O SR. ANDRÉ LAJST (Para discursar.) - Bom dia a todos.
Senador Jaques Wagner, cumprimento na sua pessoa todas as autoridades presentes, Deputados, Senadores.
Embaixador e grande amigo Daniel Zonshine, cumprimento o senhor e também, através do senhor, todos os embaixadores e diplomatas estrangeiros presentes nesta sessão tão importante.
Eu sempre começo falando a respeito do Holocausto, principalmente em sessões como esta, lembrando a história do meu avô. Diferentemente de algumas outras pessoas que falaram antes de mim, eu sou a terceira geração; não sou filho, mas sou neto de sobrevivente. Meu avô Chaim Lajst foi levado ao campo de extermínio de Sobibor. Não era um campo de concentração; era um campo de extermínio. A gigantesca maioria das pessoas que chegavam ao campo morriam no mesmo dia em câmaras de gás. Um senhor velhinho, quando o meu avô chegou à estação, disse ao meu avô: "Diga que você é jardineiro". Quando ele saiu do trem, ele disse que era jardineiro. Colocaram ele de lado, e ele ficou trabalhando no campo durante seis meses, misturando as cinzas dos mortos nos fornos com a terra. Seis meses depois, assim como teve o a revolta do Gueto de Varsóvia, que é a data que nós lembramos hoje, teve também um levante, uma revolta no campo Sobibor. Em torno de 15 a 20 judeus, incluindo o meu avô, fizeram uma revolta e assassinaram os 11 membros da SS que tomavam conta do campo. Conseguiram romper os portões e fugiram pela porta da frente. Trezentas pessoas fugiram, em torno de 55 pessoas sobreviveram, entre elas o meu avô. Senão, eu não estaria aqui contando essa história para os senhores.
A gente fala a respeito do antissemitismo e da necessidade educacional de nós lembrarmos e educarmos a respeito do Holocausto e do antissemitismo para as próximas gerações. O trabalho é pedagógico, mas a gente precisa sempre de lembrar também que o antissemitismo não começou na época do Holocausto. E aqui lembro as palavras do Rabino, já falecido, Jonathan Sacks, o ex-Rabino Chefe da Inglaterra, que falava que os judeus eram odiados na antiguidade por causa da sua religião, passaram a ser odiados depois por causa da sua raça, e hoje são odiados por causa do seu Estado nação.

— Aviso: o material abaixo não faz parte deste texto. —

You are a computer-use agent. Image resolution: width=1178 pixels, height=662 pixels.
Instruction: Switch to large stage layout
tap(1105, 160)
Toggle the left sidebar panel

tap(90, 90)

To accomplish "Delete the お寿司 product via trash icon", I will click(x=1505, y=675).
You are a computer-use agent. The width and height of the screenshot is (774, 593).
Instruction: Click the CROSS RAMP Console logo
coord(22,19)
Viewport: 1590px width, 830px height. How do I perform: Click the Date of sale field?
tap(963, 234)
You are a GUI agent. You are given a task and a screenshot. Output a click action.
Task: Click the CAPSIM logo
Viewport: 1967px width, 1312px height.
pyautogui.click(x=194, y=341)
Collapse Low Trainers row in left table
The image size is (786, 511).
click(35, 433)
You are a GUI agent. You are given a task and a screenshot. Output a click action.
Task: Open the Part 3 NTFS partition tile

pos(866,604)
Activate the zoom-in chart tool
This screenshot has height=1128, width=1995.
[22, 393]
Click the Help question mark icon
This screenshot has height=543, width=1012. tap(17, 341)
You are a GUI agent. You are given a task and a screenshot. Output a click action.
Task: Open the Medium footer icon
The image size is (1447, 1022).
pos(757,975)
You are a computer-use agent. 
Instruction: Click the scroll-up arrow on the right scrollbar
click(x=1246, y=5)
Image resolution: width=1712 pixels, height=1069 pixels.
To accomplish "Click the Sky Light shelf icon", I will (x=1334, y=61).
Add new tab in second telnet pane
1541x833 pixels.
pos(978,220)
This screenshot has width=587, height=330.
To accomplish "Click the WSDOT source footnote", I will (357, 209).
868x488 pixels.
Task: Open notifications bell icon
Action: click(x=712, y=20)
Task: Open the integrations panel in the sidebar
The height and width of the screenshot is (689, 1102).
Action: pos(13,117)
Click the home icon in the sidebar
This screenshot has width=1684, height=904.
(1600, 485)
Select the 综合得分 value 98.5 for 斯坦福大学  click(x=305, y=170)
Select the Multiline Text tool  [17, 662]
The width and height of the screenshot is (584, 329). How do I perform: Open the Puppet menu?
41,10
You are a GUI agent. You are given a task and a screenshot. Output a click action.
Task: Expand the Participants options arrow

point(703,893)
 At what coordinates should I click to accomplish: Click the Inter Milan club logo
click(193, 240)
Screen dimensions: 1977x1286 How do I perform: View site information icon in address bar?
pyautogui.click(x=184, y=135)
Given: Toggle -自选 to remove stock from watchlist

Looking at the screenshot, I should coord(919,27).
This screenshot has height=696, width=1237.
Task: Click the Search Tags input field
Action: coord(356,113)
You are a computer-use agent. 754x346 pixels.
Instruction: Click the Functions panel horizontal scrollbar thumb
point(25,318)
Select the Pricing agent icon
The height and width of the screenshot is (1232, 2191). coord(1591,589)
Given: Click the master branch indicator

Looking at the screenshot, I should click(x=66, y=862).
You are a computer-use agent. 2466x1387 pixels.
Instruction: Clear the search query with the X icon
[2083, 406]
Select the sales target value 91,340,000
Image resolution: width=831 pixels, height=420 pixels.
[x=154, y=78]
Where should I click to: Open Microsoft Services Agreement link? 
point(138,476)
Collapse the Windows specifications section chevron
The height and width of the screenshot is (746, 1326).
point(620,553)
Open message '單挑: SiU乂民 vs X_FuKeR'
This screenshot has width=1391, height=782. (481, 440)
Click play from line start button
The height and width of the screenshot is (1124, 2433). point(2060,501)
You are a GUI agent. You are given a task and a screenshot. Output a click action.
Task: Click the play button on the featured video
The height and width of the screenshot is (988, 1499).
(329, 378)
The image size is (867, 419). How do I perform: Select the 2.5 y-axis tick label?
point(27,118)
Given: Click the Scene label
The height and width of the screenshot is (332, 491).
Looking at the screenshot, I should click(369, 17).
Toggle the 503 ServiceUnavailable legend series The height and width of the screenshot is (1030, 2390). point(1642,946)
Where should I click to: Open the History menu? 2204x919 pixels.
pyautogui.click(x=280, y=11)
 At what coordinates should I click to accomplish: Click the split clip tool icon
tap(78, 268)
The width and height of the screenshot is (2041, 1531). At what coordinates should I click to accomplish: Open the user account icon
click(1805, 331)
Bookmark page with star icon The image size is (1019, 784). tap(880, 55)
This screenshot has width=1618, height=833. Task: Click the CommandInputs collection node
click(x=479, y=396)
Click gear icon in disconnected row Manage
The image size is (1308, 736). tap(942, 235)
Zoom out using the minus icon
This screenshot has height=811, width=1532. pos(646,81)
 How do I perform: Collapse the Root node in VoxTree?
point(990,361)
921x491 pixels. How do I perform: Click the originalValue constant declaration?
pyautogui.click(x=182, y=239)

Muitos falam que Israel foi fundado por causa do Holocausto, mas isso é um erro. Na verdade, Israel foi fundado, apesar do Holocausto, uma vez que muitos judeus já haviam migrado para a região dezenas de anos antes da fundação do Estado e dezenas de anos antes do Holocausto e de a Segunda Guerra Mundial começar.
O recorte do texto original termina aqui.